If passed in its current form, the Bill would repeal the Preferential Procurement Policy Framework Act of 2000 and amend other procurement-related laws. It will also do away with the preferential point system.
The Minister will have broad discretion to determine a framework for preferential treatment for the protection or advancement of those previously disadvantaged by unfair discrimination in procurement.
In exercising that discretion, the Minister has certain obligations such as considering BBBEE Act and consulting with counterpart Ministers. The Minister also has a broad discretion to prescribe types of procurement methods, as well as the requirements and procedure for each type of procurement method in addition to the regulations the Minister is able to make regarding numerous other issues. The provisions the new Act would prevail in the event of a conflict with similar provisions in any other legislation.
The bidding process
There will be mandatory use of standard bid documents which must contain the prescribed minimum requirements. Institutions will however retain a discretion to determine whether security should be given for bids or whether that requirement may be waived.

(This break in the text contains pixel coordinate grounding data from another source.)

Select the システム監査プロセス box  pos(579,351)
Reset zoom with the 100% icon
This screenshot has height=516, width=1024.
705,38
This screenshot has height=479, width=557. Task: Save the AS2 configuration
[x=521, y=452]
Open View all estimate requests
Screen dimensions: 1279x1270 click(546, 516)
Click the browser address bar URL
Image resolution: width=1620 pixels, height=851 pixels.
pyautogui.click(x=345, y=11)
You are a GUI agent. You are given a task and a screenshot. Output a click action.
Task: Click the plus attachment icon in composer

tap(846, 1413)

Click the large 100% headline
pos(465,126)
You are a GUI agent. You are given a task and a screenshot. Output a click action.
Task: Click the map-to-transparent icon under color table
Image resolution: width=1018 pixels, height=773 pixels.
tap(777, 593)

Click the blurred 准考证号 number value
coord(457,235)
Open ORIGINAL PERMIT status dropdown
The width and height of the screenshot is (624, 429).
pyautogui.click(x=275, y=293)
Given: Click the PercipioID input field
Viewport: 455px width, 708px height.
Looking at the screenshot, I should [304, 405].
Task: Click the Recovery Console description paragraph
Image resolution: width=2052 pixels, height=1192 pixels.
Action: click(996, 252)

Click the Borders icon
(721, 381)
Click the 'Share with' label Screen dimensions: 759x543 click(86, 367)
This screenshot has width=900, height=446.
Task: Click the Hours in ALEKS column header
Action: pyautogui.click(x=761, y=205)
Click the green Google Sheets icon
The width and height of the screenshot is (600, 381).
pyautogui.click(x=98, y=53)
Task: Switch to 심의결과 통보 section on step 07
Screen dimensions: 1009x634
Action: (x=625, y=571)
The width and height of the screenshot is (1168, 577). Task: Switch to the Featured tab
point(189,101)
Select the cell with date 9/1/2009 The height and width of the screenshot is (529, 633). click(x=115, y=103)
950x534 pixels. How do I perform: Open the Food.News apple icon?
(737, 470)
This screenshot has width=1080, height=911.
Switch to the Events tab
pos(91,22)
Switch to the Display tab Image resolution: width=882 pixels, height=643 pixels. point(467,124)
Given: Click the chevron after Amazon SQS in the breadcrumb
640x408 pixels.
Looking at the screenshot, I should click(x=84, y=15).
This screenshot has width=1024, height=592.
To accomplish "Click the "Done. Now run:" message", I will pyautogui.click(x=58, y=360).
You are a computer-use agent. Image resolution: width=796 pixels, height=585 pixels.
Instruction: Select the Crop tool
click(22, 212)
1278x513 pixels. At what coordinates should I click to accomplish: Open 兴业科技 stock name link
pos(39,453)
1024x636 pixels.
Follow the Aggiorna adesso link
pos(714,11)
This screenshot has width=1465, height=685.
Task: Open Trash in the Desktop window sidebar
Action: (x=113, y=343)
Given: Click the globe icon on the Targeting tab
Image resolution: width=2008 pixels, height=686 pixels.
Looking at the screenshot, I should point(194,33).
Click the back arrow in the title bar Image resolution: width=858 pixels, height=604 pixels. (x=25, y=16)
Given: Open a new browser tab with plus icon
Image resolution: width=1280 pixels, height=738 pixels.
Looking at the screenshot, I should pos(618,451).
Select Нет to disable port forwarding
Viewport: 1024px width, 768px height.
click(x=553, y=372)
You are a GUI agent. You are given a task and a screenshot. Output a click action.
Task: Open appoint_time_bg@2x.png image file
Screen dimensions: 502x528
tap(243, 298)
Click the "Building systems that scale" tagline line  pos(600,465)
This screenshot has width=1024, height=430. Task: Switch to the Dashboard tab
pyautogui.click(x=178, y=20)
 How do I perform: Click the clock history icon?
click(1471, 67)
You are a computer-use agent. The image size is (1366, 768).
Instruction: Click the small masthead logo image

Procurement contracts that existed before the legislation comes into force will continue to be regulated by the laws applicable at the time it was awarded to the exclusion of the Public Procurement Act when in force. Similarly, bids that were advertised before the commencement of the Act would be regulated by the law applicable at the time of the advertisement. Additional issues contemplated in the Bill still require to be considered and addressed. The Bill is currently open for comment until 30 June 2020 and comments may be sent to email@example.com. Overall, a commendable contribution toward better upholding section 217 of the constitution.
The above does not purport to be a general overview of the Bill and is not intended to be legal advice.